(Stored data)
┄┄┄┄┄┄┄┄┄┄┄┄┄┄┄┄┄┄┄┄

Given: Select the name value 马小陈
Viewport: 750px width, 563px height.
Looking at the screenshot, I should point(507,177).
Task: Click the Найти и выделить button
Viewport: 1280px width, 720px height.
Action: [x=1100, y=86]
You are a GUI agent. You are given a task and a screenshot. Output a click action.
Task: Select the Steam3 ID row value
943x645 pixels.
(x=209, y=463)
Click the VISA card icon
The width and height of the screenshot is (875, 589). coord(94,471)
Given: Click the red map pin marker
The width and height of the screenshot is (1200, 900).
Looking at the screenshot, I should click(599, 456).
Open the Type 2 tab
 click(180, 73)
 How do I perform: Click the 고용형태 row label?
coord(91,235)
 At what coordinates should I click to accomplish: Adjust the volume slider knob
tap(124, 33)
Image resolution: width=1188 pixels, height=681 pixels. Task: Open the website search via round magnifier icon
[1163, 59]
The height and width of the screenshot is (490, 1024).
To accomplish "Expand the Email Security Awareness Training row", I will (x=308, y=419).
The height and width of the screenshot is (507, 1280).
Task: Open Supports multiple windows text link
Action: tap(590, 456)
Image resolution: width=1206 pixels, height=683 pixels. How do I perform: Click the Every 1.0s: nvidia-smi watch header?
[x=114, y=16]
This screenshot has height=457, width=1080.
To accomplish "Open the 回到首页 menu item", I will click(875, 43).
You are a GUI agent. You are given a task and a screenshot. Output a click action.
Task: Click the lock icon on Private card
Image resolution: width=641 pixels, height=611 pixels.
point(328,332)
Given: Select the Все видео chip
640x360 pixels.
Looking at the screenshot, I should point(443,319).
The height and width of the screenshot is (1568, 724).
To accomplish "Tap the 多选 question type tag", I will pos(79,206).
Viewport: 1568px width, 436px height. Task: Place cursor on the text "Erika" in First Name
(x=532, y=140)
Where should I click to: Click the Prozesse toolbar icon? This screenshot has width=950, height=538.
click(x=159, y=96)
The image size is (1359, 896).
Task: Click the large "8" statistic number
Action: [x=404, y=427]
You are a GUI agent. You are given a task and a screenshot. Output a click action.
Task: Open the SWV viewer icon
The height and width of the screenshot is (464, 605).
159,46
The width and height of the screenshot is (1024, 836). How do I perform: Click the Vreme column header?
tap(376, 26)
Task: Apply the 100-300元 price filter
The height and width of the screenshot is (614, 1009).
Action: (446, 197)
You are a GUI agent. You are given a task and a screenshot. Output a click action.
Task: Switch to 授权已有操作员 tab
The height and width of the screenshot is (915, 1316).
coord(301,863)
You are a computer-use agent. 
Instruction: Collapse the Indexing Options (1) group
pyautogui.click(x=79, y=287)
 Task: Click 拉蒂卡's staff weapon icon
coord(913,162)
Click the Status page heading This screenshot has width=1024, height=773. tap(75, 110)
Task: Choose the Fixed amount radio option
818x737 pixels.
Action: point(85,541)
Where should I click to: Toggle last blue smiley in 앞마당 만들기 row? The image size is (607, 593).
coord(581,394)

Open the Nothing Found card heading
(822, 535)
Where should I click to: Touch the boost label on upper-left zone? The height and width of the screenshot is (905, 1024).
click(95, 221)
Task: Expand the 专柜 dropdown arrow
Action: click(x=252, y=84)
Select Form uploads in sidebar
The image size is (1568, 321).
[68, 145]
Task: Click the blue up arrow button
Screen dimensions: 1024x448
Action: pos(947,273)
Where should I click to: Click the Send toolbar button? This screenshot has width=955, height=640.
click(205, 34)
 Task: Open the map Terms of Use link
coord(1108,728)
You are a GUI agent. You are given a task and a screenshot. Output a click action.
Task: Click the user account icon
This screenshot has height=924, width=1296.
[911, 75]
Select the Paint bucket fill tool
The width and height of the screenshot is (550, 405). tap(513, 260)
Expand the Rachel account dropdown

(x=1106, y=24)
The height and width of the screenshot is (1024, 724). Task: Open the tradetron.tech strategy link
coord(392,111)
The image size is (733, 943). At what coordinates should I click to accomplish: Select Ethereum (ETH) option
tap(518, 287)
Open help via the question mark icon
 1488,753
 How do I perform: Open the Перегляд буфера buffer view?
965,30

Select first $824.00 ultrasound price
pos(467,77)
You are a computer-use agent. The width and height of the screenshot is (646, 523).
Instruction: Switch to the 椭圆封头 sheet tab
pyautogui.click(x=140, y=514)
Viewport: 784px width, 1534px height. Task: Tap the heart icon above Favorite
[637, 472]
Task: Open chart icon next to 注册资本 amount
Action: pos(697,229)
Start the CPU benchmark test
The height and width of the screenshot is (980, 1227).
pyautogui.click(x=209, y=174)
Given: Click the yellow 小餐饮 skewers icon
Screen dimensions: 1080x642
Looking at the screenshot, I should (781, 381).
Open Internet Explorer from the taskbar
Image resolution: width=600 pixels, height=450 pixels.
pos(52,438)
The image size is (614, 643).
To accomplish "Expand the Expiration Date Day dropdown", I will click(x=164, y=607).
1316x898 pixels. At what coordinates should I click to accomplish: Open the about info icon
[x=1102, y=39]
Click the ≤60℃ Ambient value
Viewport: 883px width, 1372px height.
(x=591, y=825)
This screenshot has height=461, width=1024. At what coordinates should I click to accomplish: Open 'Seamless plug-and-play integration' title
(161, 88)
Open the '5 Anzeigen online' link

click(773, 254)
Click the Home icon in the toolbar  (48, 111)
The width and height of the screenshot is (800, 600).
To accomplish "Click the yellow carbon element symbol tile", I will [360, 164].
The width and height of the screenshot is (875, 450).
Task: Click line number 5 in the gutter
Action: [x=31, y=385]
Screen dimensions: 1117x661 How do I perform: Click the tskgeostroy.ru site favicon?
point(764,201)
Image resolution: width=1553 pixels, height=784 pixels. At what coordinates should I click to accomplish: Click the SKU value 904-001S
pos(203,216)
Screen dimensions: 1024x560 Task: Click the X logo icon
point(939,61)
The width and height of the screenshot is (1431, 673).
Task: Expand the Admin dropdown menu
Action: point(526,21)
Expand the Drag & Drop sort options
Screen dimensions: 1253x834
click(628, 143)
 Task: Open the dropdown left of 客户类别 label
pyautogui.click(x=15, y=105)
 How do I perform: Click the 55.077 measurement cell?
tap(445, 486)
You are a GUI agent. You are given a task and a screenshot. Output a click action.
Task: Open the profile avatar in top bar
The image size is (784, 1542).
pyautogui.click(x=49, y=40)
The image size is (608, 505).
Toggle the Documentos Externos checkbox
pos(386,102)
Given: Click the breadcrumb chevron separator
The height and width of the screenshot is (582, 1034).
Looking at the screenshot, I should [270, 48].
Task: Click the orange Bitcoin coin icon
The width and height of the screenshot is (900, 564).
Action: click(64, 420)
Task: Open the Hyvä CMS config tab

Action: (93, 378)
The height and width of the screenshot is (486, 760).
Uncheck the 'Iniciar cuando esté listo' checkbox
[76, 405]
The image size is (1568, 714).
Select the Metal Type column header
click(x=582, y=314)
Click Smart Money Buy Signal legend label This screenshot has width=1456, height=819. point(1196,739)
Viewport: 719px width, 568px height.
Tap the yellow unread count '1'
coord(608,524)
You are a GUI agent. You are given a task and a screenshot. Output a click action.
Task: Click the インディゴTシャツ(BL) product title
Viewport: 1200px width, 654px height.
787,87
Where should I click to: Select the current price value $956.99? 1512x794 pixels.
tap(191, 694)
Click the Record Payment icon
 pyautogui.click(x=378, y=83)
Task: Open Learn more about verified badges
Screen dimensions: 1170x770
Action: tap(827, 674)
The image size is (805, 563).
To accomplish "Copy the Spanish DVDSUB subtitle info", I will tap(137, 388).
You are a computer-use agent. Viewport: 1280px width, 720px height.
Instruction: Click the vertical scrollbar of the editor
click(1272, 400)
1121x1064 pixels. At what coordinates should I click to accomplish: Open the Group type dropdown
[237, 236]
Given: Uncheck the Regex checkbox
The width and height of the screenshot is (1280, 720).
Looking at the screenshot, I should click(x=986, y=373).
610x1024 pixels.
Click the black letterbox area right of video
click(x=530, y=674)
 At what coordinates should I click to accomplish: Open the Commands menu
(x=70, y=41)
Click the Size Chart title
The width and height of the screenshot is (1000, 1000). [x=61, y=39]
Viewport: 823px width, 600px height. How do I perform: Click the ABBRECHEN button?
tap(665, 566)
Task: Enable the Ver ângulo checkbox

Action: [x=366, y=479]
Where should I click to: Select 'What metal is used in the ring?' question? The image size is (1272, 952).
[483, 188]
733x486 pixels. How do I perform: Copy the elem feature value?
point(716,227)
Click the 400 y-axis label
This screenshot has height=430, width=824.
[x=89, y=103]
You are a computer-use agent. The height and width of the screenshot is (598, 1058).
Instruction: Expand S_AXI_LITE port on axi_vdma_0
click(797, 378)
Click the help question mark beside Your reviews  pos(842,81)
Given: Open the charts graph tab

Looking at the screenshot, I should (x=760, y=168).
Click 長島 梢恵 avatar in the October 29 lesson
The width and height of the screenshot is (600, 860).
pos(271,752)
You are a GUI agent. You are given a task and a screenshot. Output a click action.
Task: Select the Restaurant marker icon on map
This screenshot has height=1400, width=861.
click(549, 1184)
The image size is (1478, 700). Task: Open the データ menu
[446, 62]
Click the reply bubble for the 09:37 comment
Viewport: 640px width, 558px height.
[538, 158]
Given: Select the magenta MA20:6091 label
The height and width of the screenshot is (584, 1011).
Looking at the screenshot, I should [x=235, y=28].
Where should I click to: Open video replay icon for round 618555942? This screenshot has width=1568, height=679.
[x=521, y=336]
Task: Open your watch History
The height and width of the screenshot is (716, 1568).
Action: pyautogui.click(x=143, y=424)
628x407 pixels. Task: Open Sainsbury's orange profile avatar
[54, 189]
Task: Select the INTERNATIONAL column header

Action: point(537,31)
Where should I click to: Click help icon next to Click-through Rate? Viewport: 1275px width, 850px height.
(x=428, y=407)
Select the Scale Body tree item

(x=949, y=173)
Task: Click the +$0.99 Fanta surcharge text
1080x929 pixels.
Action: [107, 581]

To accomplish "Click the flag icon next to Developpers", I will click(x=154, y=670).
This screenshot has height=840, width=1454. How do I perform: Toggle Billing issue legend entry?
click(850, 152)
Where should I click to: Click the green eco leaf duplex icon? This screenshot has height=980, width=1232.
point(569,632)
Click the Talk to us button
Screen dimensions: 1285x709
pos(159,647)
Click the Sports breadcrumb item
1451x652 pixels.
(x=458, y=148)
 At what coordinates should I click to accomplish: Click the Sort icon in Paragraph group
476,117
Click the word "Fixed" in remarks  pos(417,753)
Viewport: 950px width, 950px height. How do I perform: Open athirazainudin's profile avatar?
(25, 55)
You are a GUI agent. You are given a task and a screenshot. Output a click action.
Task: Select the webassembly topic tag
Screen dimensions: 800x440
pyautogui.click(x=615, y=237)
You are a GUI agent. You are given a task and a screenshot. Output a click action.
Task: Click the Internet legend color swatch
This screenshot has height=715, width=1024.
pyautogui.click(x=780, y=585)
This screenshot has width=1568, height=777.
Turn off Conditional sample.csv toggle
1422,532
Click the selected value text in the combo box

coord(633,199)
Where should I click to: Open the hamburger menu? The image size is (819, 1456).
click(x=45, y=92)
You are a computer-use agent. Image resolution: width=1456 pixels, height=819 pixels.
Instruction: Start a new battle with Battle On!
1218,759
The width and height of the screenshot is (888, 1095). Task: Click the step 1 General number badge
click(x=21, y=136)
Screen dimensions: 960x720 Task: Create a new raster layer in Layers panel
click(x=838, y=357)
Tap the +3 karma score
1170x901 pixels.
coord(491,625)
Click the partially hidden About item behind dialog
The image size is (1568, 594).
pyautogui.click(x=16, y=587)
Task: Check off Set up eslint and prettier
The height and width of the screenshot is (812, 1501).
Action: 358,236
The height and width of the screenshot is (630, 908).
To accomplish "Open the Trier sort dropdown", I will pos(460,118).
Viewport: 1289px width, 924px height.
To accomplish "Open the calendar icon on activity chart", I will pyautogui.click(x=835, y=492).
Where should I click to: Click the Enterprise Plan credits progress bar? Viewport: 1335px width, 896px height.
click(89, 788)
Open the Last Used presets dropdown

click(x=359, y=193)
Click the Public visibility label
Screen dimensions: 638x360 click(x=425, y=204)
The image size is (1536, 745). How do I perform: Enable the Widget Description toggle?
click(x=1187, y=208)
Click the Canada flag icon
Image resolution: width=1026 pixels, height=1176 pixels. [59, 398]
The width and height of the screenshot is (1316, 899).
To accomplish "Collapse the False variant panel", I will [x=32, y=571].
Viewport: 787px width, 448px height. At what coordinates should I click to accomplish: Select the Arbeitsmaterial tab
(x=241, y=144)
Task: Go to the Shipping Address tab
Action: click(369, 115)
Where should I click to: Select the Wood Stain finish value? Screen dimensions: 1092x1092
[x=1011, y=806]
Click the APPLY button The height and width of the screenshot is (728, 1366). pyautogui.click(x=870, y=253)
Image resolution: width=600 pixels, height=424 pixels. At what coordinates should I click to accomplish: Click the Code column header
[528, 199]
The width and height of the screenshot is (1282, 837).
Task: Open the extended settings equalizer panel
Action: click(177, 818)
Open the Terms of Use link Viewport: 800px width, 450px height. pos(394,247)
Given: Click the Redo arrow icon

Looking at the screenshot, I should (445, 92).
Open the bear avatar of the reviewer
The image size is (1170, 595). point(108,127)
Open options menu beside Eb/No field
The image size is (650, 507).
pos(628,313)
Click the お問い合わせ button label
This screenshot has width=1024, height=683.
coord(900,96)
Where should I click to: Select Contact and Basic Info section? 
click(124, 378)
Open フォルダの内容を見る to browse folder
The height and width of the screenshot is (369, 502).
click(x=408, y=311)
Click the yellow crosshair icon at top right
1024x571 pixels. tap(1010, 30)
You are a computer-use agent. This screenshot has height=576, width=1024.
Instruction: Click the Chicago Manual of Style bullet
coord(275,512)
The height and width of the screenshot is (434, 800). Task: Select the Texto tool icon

┄┄┄┄┄┄┄┄┄┄┄┄┄┄┄┄┄┄┄┄

Among the entries above, copy exactly only the lines starting with the one containing "Given: Click the Redo arrow icon" and going through the one containing "Open options menu beside Eb/No field", both ends included.

Given: Click the Redo arrow icon

Looking at the screenshot, I should (445, 92).
Open the bear avatar of the reviewer
The image size is (1170, 595). point(108,127)
Open options menu beside Eb/No field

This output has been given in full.